6. Now, we put this back into our equation from step 4: `c * n * sqrt(theta) * sqrt(2/pi) = sqrt(theta)`.
7. To find `c`, we can cancel `sqrt(theta)` from both sides (since `theta` is a variance, it's positive). This leaves us with `c * n * sqrt(2/pi) = 1`.
8. Solving for `c`, we get `c = 1 / (n * sqrt(2/pi))`. We can write this a bit neater as `c = sqrt(pi / (2 * n^2))`.

Next, let's figure out how "efficient" `Y` is.
1. Efficiency tells us how good our estimator is by comparing its "spread" (which we measure using its variance) to the absolute smallest spread any unbiased estimator could possibly have. This smallest possible spread is called the Cramer-Rao Lower Bound (CRLB).
2. The formula for efficiency is `CRLB / Var(Y)`.
3. First, let's calculate `Var(Y)`, which shows how much `Y` typically varies from its average.
* `Var(Y) = Var(c * sum(|X_i|))`.
* Similar to averages, for variance, if you multiply by a constant `c`, the variance gets multiplied by `c^2`. So, `Var(Y) = c^2 * Var(sum(|X_i|))`.
* Also, because our `X_i` measurements are independent of each other, the variance of their sum is just the sum of their individual variances: `Var(sum(|X_i|)) = sum(Var(|X_i|))`.
* Since all `X_i` are from the same distribution, their `Var(|X_i|)` is the same. So, `Var(sum(|X_i|)) = n * Var(|X_1|)`.
* Putting it together, `Var(Y) = c^2 * n * Var(|X_1|)`.
4. Now we need `Var(|X_1|)`. We use the property that `Var(Z) = E[Z^2] - (E[Z])^2`.
* `E[|X_1|^2]` is the same as `E[X_1^2]`. For `X_1` from `N(0, theta)` (centered at zero), `E[X_1^2]` is just its variance, which is `theta`.
* We already found `E[|X_1|] = sqrt(theta) * sqrt(2/pi)`. So, `(E[|X_1|])^2 = (sqrt(theta) * sqrt(2/pi))^2 = theta * (2/pi)`.
* Therefore, `Var(|X_1|) = theta - (2*theta/pi) = theta * (1 - 2/pi) = theta * (pi - 2)/pi`.
5. Let's substitute `Var(|X_1|)` and `c^2` back into our `Var(Y)` equation:
* Remember `c^2 = (1 / (n * sqrt(2/pi)))^2 = 1 / (n^2 * (2/pi)) = pi / (2 * n^2)`.
* `Var(Y) = (pi / (2 * n^2)) * n * theta * (pi - 2)/pi`.
* We can cancel `n` from the numerator and denominator, and `pi` too. This simplifies to `Var(Y) = theta * (pi - 2) / (2n)`.

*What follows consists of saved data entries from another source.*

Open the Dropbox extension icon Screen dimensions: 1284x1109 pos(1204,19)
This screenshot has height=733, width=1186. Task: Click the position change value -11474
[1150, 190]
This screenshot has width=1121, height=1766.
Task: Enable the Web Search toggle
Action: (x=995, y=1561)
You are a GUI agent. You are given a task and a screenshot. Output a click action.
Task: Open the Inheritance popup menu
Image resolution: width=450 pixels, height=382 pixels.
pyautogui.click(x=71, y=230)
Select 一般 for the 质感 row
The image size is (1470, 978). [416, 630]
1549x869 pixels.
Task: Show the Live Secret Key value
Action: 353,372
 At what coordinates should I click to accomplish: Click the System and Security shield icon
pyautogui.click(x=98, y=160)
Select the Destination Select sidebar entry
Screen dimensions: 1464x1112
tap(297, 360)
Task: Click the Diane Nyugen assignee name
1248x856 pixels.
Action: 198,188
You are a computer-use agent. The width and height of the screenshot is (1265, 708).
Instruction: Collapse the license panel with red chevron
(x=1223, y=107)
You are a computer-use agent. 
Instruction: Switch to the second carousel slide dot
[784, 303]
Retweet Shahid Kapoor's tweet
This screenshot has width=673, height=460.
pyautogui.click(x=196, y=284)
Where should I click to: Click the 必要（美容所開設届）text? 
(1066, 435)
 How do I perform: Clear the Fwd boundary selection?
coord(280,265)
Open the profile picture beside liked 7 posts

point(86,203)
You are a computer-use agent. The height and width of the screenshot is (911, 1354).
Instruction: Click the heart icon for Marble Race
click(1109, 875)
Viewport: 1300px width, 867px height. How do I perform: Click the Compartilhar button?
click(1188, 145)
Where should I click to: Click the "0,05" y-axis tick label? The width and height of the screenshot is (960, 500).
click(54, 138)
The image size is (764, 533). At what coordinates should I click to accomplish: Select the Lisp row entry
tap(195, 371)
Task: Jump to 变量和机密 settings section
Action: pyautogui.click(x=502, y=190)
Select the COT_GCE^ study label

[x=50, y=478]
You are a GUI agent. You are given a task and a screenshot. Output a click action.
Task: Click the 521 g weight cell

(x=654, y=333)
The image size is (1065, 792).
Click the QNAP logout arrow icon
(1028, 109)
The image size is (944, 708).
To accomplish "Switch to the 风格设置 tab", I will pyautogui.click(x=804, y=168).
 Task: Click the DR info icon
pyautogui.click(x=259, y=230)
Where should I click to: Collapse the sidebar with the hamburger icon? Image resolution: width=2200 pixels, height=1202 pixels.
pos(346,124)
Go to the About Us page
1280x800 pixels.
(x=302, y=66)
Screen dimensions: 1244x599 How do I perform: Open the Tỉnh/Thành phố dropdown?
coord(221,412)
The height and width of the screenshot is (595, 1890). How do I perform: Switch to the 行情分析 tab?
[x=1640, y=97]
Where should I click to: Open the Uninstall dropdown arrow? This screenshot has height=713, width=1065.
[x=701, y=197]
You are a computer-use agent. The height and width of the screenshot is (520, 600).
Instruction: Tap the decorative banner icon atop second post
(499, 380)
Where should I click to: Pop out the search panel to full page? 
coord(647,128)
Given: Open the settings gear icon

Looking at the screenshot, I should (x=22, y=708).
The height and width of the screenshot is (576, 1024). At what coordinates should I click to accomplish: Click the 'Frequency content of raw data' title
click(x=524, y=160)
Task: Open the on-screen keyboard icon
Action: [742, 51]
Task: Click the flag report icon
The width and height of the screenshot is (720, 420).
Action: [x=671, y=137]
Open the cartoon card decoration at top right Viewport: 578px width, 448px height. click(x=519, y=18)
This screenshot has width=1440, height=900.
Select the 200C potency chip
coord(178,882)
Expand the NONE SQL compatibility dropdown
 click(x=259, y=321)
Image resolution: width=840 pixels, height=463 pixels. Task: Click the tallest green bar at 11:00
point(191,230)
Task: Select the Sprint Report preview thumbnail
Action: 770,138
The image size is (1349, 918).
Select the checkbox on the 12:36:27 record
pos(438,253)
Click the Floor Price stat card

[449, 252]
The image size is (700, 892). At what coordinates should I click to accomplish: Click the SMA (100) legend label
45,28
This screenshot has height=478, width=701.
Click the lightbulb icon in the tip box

6. Finally, we need the CRLB for `sqrt(theta)`. This is a more advanced result from statistics, but for a Normal distribution `N(0, sigma^2)`, the absolute minimum variance for an unbiased estimator of `sigma` is `sigma^2 / (2n)`. Since our `sigma = sqrt(theta)`, the CRLB for `sqrt(theta)` is `theta / (2n)`.
7. Now, we can calculate the efficiency:
* `Efficiency = CRLB / Var(Y) = (theta / (2n)) / (theta * (pi - 2) / (2n))`.
* Notice that `theta / (2n)` appears on both the top and bottom, so they cancel out!
* This leaves us with `Efficiency = 1 / (pi - 2)`.